The lack of a compelling compere was one problem. While it was perfectly appropriate that surviving Queen members Brian May and Roger Taylor should host the evening, both seemed to have graduated from the "Hello London!" school of on-stage repartee. The talk was mainly of "great friends of ours" and "having a good time tonight". Cheerfulness was all. From what his old partners had to say about it, you might have thougt that Freddie's absence that night was due to a temporary indisposition.

Aids being the complicated and depressing subject it is, most of the acts that flitted on and off the Wembley stage chose not to mention the theme of the concert at all. For the hard rock bands which opened the show, singing about safe sex is pretty awkward anyway, a bit like extolling the virtues of shandy. Guns N' Roses duly hollered on about a place called Paradise City, where it was by no means clear whether the girls carried condoms in their handbags; and Def Leppard led a rally call of Let's Get Rocked, whih seemed blissfully unaware that anything as unpleasant as Aids might impinge on a man's urgent need for casual sex.

A cajun stomp from Bob Geldof and a nonsense number from Spinal Tap reduced the testosterone count somewhat. But it was the funk metal band Extreme that turned in the most convincing performance of the first half, with a well-crafted medley of Queen songs, nicely rounded off with their acoustic ballad, Love of My Life. A few more quiet moments like this would not have gone amiss in a four-and-a-half hour show largely given over to monotonously hard rocking.

By the time the remaining three-quarters of Queen took to the stage to perform a selection of their greatest hits with a succession of superstar guest vocalists, we had already heard a lot of these songs at least once. Delays in turning round the support bands had been filled with about 40 minutes of old Queen videos.

To make the repetition worse, it soon became apparent that the job of covering for Freddie was no pushover. If this had been an audition, Roger Daltrey, Robert Plant, Paul Young and Seal would all have failed. None of them could reproduce the sustained trumpet blasts of sound that were Mercury's vocal trademark; and to endure Zucchero struggling through Las Palabras de Amor was to appreciate just how far Freddie deviated from the gravelly R&B standard of his peers.

Things picked up with the arrival on stage of Lisa Stansfield. Not only had she gone to the trouble of dressing up as the housewife from hell portrayed by Mercury in a video of I Want To Break Free, she could actually carry the tune. As Liza Minnelli proved in her brilliant finale rendition of We Are the Champions, Freddie was a cabaret diva in trousers. Well, sometimes anyway.

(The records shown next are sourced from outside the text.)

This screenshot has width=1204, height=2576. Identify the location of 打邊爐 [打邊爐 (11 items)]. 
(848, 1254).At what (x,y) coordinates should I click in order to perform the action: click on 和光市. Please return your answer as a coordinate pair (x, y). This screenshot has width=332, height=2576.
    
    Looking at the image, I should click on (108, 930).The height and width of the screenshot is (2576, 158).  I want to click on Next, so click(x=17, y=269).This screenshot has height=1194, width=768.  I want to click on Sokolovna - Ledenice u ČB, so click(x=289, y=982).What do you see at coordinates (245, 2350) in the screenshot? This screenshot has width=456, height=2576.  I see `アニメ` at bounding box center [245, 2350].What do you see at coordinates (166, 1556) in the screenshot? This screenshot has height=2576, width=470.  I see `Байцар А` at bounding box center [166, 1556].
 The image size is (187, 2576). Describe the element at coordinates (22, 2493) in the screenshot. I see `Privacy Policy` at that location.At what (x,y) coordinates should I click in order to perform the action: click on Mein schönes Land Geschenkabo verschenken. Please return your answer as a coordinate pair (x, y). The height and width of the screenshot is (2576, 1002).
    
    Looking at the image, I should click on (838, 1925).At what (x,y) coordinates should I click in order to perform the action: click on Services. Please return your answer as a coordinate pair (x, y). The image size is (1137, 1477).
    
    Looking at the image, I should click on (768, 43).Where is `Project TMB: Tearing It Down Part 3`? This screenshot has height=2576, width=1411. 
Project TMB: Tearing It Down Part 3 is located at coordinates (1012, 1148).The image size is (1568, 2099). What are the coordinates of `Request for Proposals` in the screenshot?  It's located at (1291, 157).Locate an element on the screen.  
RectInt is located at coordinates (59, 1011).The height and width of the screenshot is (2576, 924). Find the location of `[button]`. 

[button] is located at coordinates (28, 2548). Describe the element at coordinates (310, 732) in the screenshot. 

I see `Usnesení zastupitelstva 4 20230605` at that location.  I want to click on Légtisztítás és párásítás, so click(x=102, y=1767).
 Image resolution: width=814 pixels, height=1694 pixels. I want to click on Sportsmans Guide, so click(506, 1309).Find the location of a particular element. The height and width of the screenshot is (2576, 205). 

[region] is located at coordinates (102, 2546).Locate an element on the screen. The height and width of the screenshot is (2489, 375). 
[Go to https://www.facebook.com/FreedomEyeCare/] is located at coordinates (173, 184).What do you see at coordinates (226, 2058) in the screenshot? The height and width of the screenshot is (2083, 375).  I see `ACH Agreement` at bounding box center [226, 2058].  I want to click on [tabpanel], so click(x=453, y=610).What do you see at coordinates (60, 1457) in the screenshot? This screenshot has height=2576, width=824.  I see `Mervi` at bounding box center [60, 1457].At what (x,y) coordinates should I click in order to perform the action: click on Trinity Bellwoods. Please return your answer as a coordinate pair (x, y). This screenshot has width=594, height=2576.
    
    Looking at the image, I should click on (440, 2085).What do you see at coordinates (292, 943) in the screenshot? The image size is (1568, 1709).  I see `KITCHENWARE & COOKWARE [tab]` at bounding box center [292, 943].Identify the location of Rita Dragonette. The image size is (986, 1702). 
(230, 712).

The androgynous pairing of Annie Lennox and David Bowie handled Under Pressure well, although Bowie's attempts to address the larger issues of the evening very nearly grounded it in farce. He began by breezily recalling the promiscuous camaraderie of glam rock in the early 1970s "When we all slept with the same people" and ended up on bended knee grimly reciting the Lord's Prayer for a friend who had Aids.

Not even the address at half-time by a glittering, gibbering Elizabeth Taylor had prepared us for this. But gauche as it was, Bowie's gesture did at least add an emotional component to the proceedings that Queen's music alone only supplied at at one point, during Days Of Our Lives one of Mercury's last songs, sensitively done here as a duet by Stansfield and George Michael. If the Great Pretender had left us with a few more numbers as heartfelt as this, we wouldn't have missed his entertaining presence half so acutely last Monday night.